[What is expected] Copy the lines below word for word, starting at the line that contains "You are a GUI" and ending after the line that contains "Task: Toggle reader view icon in address bar".

[Dataset excerpts]
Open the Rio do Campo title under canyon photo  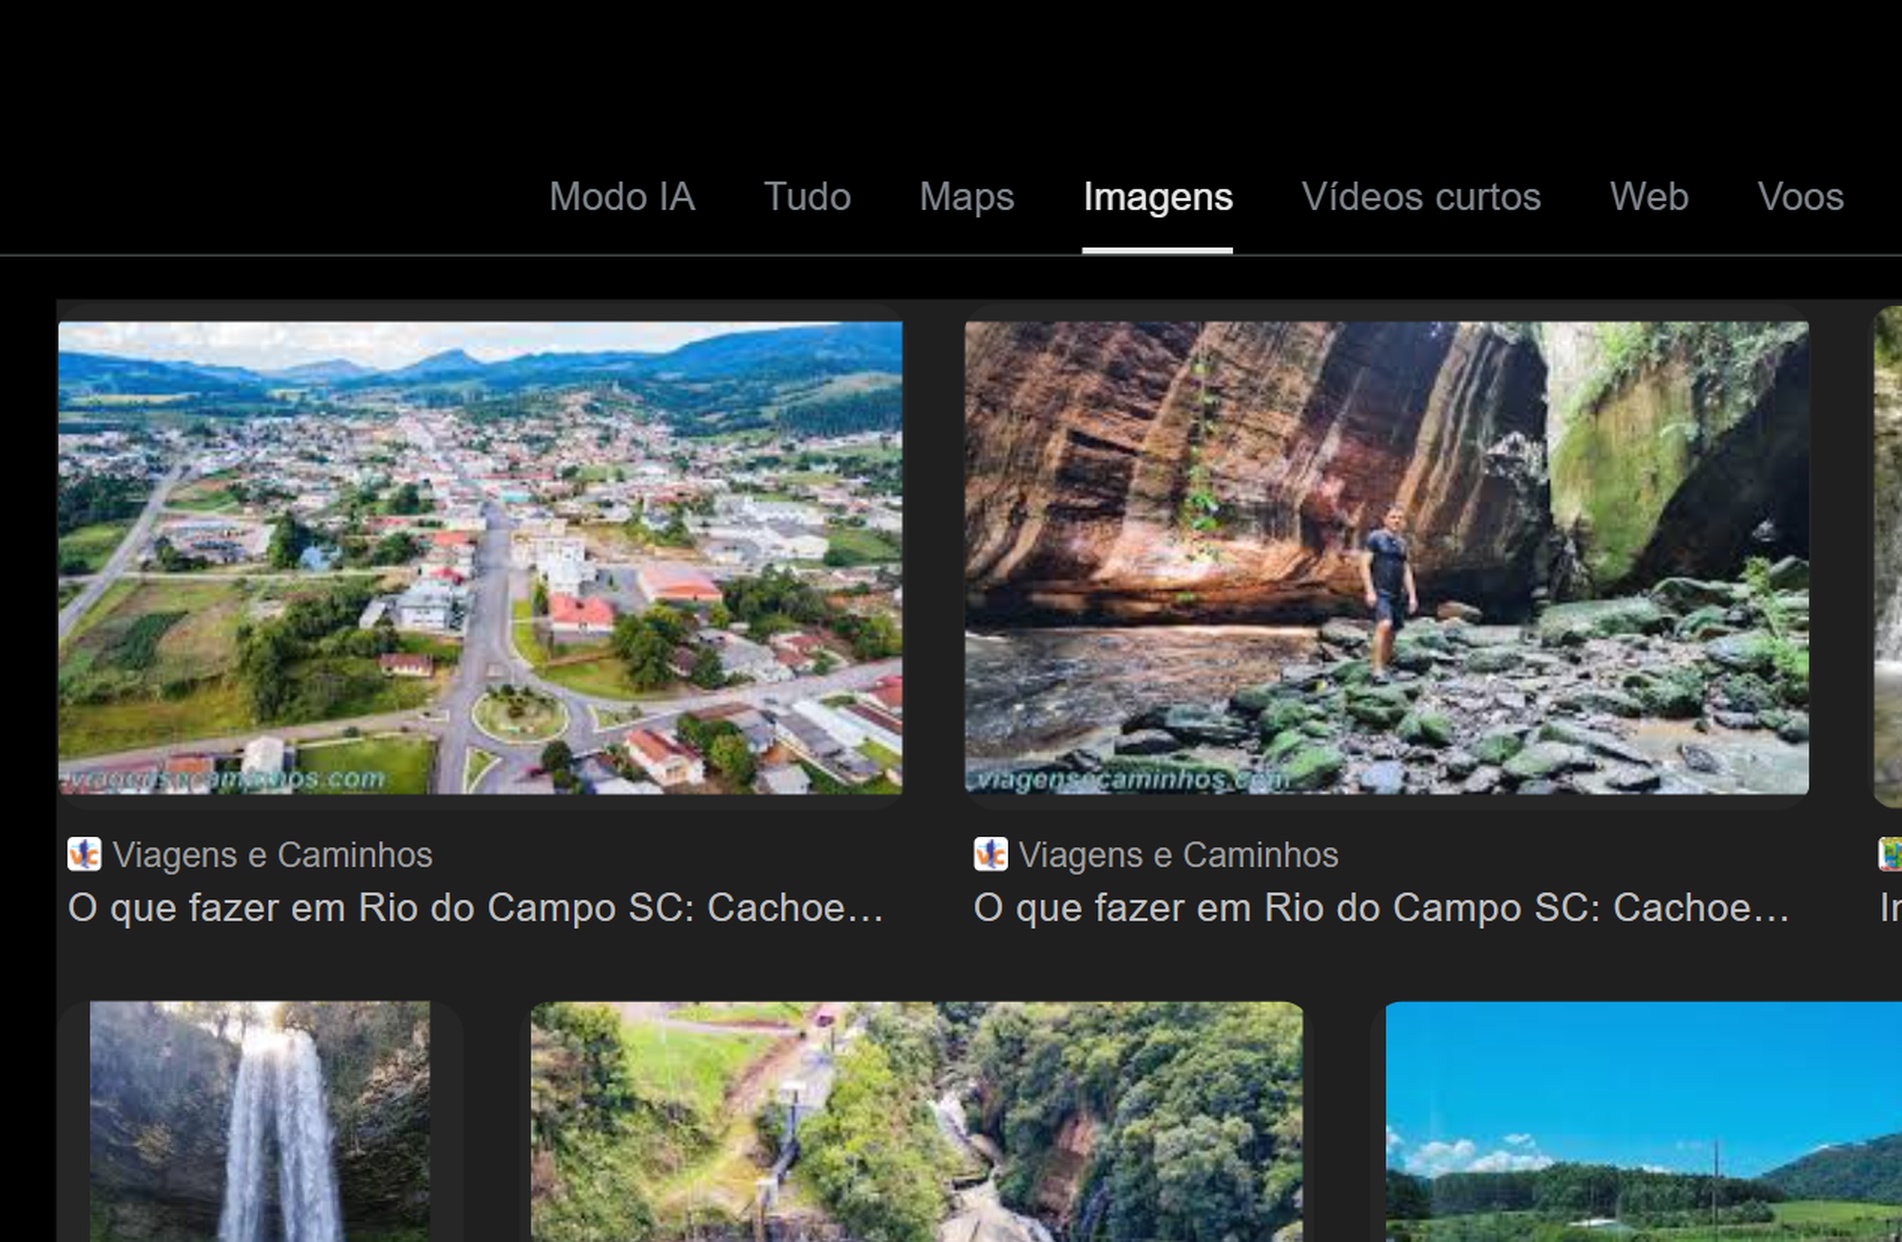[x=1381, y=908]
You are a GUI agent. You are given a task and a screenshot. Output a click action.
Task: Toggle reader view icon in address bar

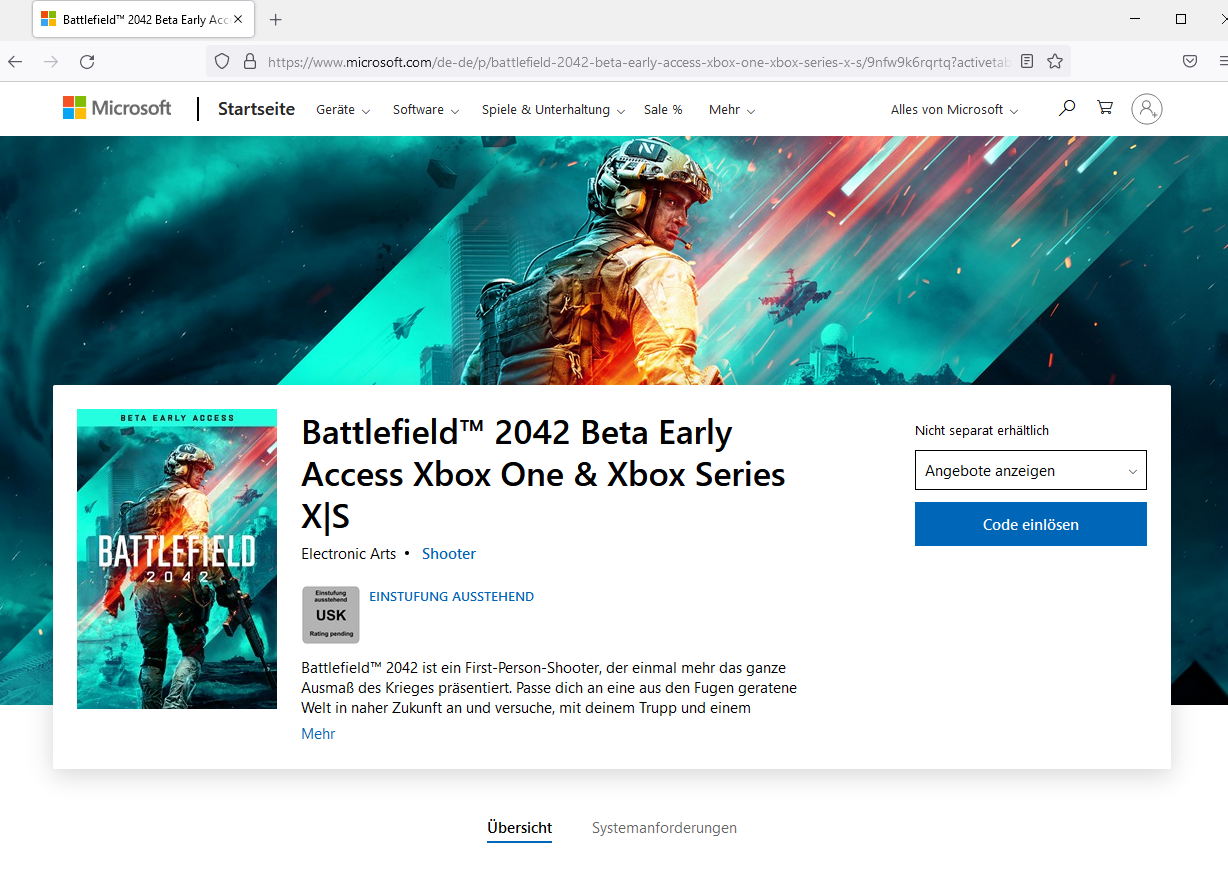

* * *

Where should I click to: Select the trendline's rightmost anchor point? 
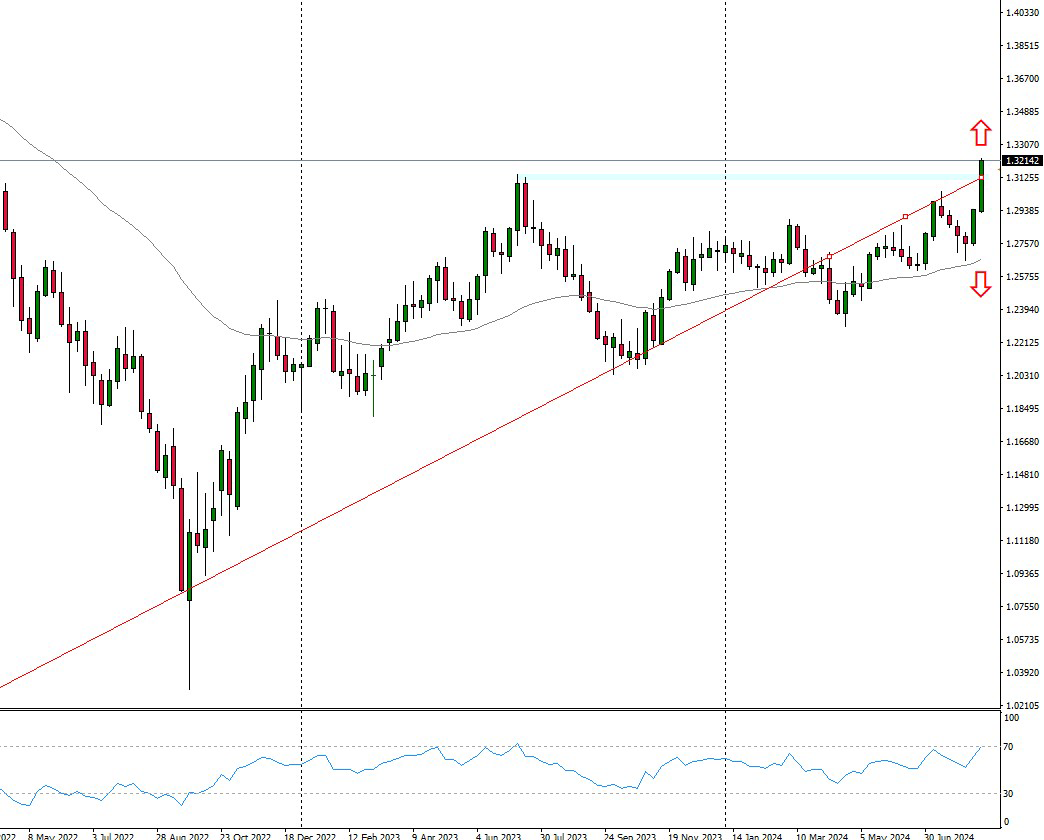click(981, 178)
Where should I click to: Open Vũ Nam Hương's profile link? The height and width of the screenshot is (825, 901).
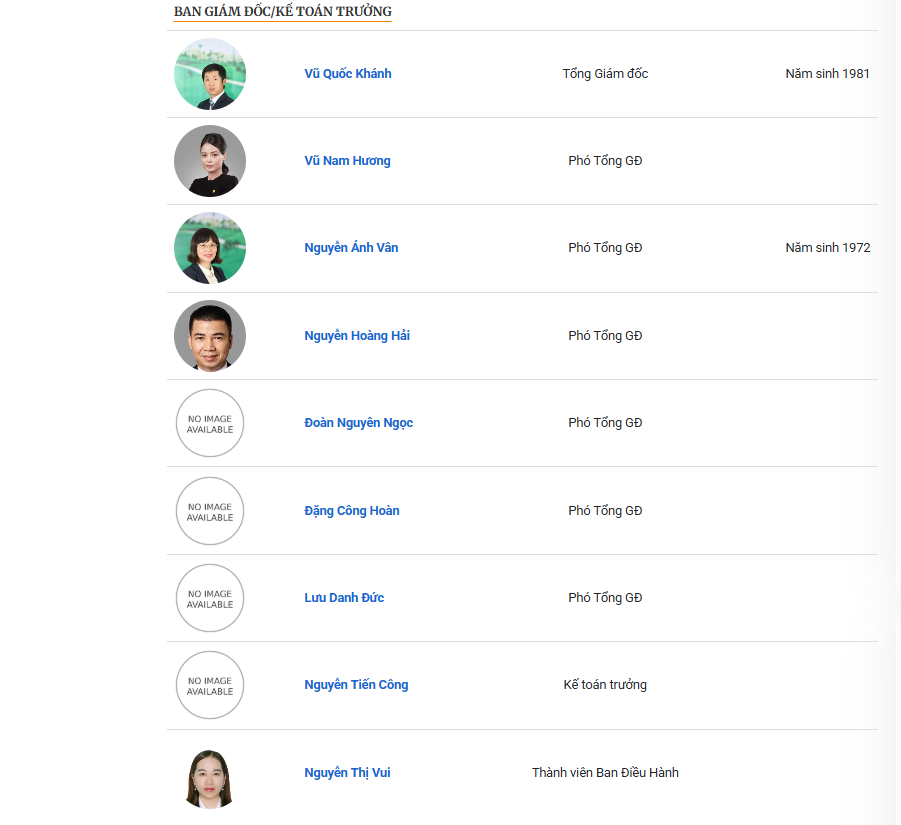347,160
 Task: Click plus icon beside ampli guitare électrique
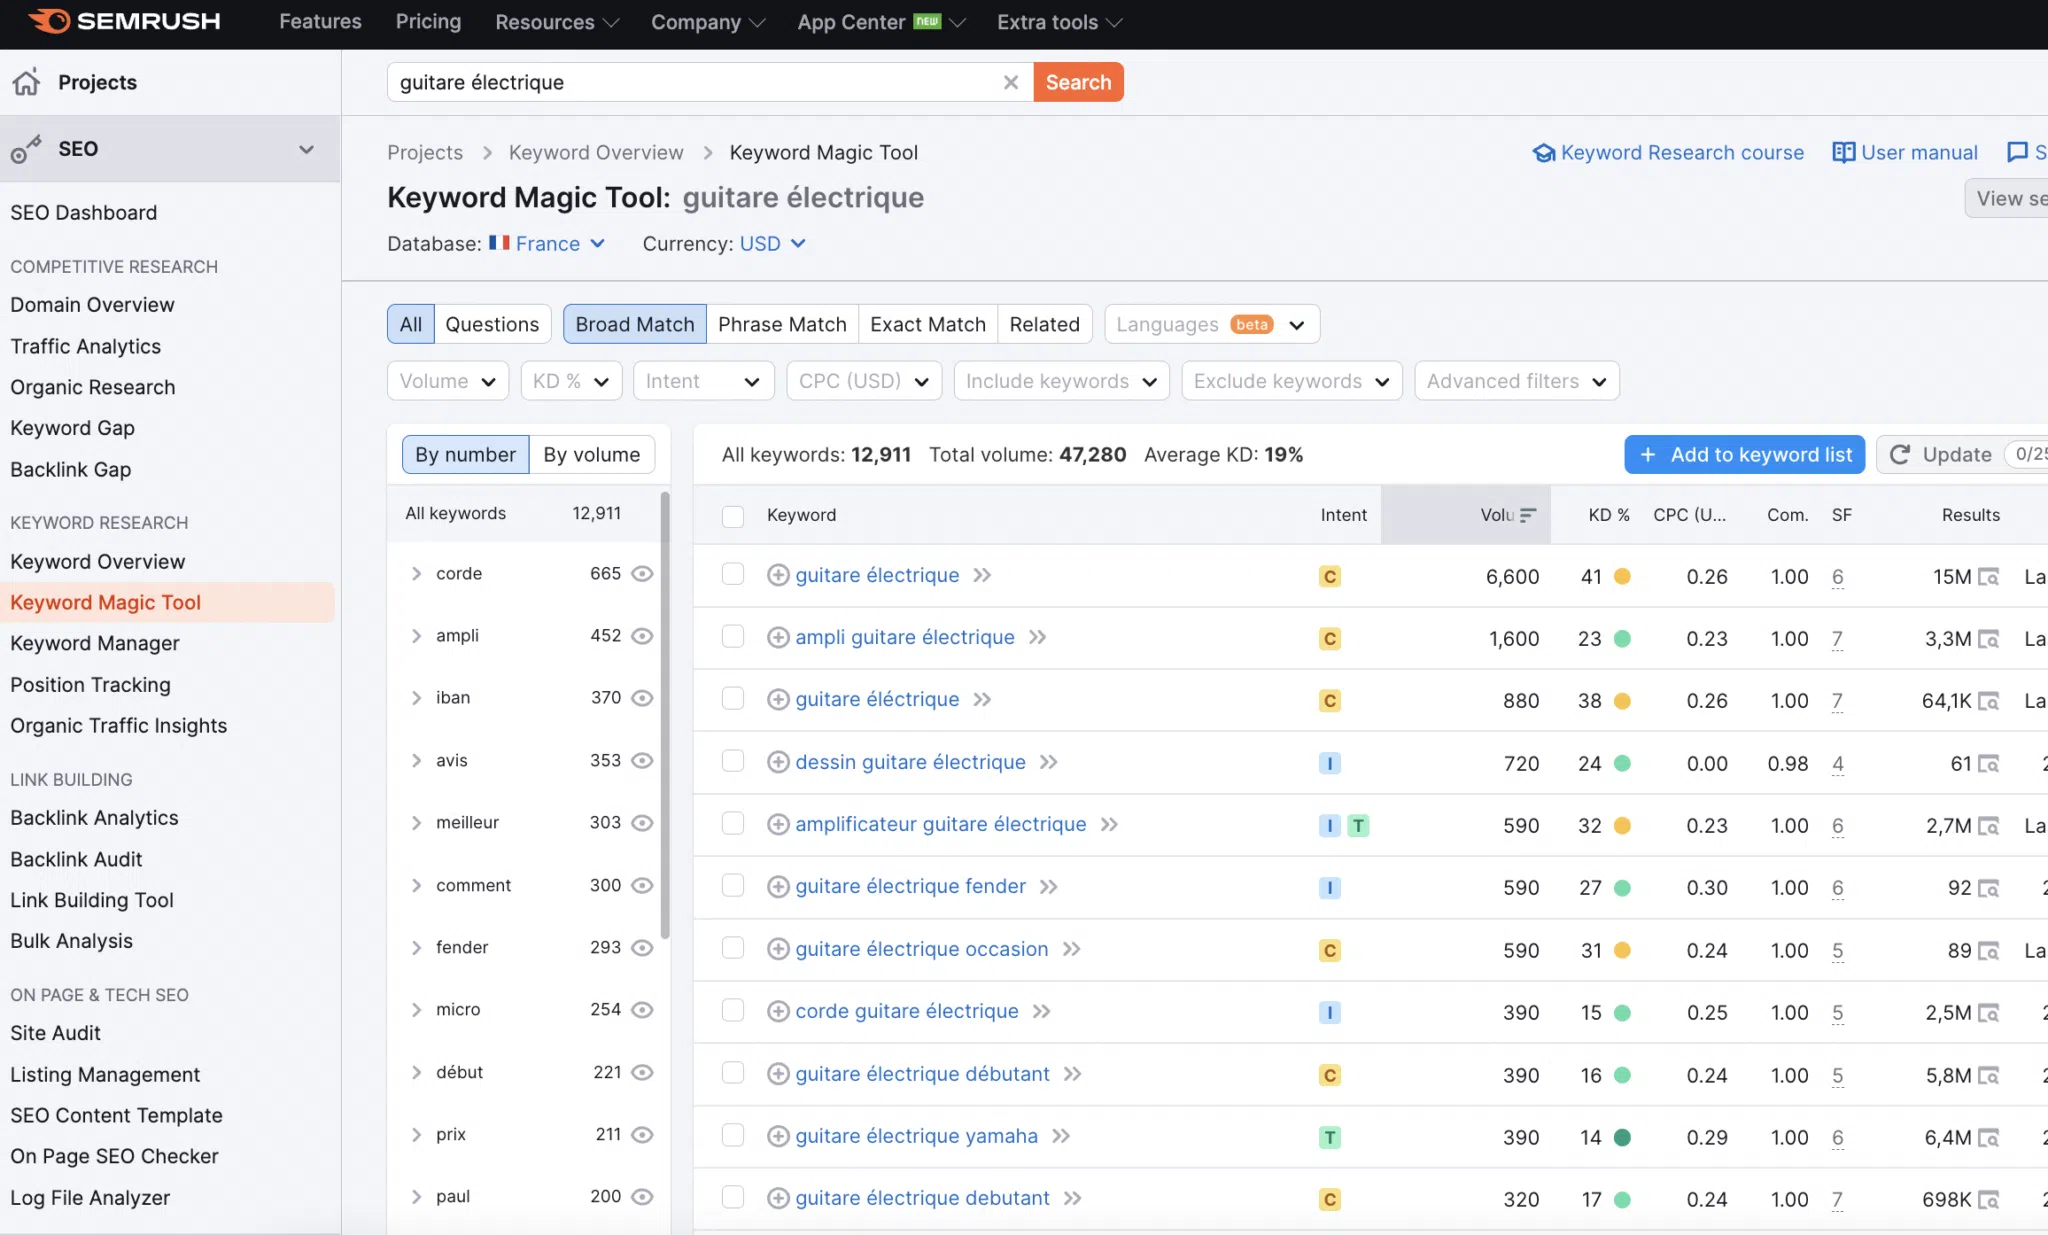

--

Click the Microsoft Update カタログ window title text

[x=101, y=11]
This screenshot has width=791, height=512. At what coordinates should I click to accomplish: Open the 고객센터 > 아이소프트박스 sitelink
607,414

[Reply]
You are a GUI agent. You are given a task and a screenshot. Output a click action.
Task: Toggle reader view icon in address bar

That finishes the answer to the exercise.